Herzenswärme ist dem 49-Jährigen extrem wichtig, sonst wäre er nicht so lange bei Eintracht Braunschweig geblieben, wo er vor zehn Jahren schon mal auf ähnliche Art und Weise in die Bundesliga einzog. "Ich hätte nie gedacht, dass ich nach Braunschweig noch einmal so etwas finde", sagte der berührte Menschenfänger, der auf viel Engagement und Leidenschaft, aber auch reichlich Understatement und Demut setzte. Große Töne haben die "Lilien" erst gespuckt, als es vollbracht war. Vorher nie. Und das unterscheidet sie eben vom viel besser ausgestatteten Hamburger SV, der mit dem fast doppelten Budget für seine Profiabteilung hantiert.
Keinen freut das vielleicht mehr als Carsten Wehlmann, einen gebürtigen Hamburger, der für den FC St.
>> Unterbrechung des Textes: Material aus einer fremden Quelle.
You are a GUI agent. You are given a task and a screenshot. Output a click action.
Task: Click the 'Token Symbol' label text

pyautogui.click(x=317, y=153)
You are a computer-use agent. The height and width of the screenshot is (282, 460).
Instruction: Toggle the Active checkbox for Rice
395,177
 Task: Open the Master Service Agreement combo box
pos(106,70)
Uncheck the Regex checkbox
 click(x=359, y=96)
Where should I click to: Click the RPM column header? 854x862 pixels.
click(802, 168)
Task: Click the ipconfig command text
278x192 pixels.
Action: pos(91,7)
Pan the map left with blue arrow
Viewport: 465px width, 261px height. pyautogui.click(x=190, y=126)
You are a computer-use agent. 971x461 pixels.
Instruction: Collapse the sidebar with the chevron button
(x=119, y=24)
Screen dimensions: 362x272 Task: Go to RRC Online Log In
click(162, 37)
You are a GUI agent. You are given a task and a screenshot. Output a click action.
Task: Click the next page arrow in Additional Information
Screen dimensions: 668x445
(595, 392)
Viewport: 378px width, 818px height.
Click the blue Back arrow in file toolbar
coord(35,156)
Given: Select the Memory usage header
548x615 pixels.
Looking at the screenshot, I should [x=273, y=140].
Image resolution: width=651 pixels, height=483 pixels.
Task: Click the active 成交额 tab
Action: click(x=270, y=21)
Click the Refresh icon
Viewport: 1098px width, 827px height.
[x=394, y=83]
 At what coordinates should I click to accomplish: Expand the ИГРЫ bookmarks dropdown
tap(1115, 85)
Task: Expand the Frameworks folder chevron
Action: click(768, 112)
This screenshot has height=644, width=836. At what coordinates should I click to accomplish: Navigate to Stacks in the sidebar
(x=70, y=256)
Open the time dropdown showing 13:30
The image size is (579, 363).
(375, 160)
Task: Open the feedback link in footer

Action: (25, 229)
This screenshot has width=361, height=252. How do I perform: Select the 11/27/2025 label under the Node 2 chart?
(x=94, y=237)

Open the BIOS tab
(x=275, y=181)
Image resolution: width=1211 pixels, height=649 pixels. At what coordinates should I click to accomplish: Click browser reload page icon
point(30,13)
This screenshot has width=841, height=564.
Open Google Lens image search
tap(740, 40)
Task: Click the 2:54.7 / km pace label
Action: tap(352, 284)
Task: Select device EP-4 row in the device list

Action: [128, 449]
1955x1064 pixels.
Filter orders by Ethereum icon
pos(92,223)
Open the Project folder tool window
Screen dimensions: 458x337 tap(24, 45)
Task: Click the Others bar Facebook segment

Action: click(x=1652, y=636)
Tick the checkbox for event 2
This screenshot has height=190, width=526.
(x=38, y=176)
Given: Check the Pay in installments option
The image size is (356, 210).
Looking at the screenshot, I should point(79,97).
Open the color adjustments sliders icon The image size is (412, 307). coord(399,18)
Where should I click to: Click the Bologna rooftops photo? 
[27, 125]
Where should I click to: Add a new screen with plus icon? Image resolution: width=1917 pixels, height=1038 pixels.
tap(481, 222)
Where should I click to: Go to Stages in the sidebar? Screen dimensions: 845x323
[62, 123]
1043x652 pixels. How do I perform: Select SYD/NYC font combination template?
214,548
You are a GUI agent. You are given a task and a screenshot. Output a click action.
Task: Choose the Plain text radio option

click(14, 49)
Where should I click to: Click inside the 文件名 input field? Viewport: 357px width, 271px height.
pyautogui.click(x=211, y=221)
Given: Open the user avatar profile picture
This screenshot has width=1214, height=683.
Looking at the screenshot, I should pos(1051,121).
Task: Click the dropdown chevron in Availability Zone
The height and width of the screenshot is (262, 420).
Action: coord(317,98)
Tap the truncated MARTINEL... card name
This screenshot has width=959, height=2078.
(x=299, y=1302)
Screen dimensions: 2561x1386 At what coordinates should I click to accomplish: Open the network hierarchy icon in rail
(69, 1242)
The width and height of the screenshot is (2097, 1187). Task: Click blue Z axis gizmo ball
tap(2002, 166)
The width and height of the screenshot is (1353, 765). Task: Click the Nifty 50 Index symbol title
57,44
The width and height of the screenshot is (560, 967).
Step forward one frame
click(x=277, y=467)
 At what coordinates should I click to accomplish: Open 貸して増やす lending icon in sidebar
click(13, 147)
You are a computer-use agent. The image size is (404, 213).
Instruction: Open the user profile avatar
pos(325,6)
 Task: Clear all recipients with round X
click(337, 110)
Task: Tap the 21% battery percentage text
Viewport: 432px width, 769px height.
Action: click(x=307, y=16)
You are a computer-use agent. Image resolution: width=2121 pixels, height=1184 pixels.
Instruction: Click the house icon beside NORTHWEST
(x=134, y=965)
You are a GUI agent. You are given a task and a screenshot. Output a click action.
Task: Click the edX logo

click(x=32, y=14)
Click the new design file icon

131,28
Pauli und den HSV als Torhüter spielte, dann als Scout bei Holstein Kiel die Nischen der zweiten Liga durchforstete, ehe er im Februar 2019 in Darmstadt anheuerte. Der nüchterne Sportdirektor bildet eine weitere Schlüsselpersonalie. Kein Lautsprecher, aber ein Weichensteller. Der 50-Jährige ist gesegnet mit dem Näschen für die richtigen Personalentscheidungen. Torjäger Phillip Tietz beispielsweise kam vom Drittligisten und Nachbarn SV Wehen Wiesbaden. Die Nummer neun war auch am 33. Spieltag derjenige, dem das goldene Tor ins Glück gelang. Bereits mit dem blauen "Uffstiesch"-T-Shirt ausgestattet, erklärte Tietz den Coup so: "Wir sind ein geiler Haufen."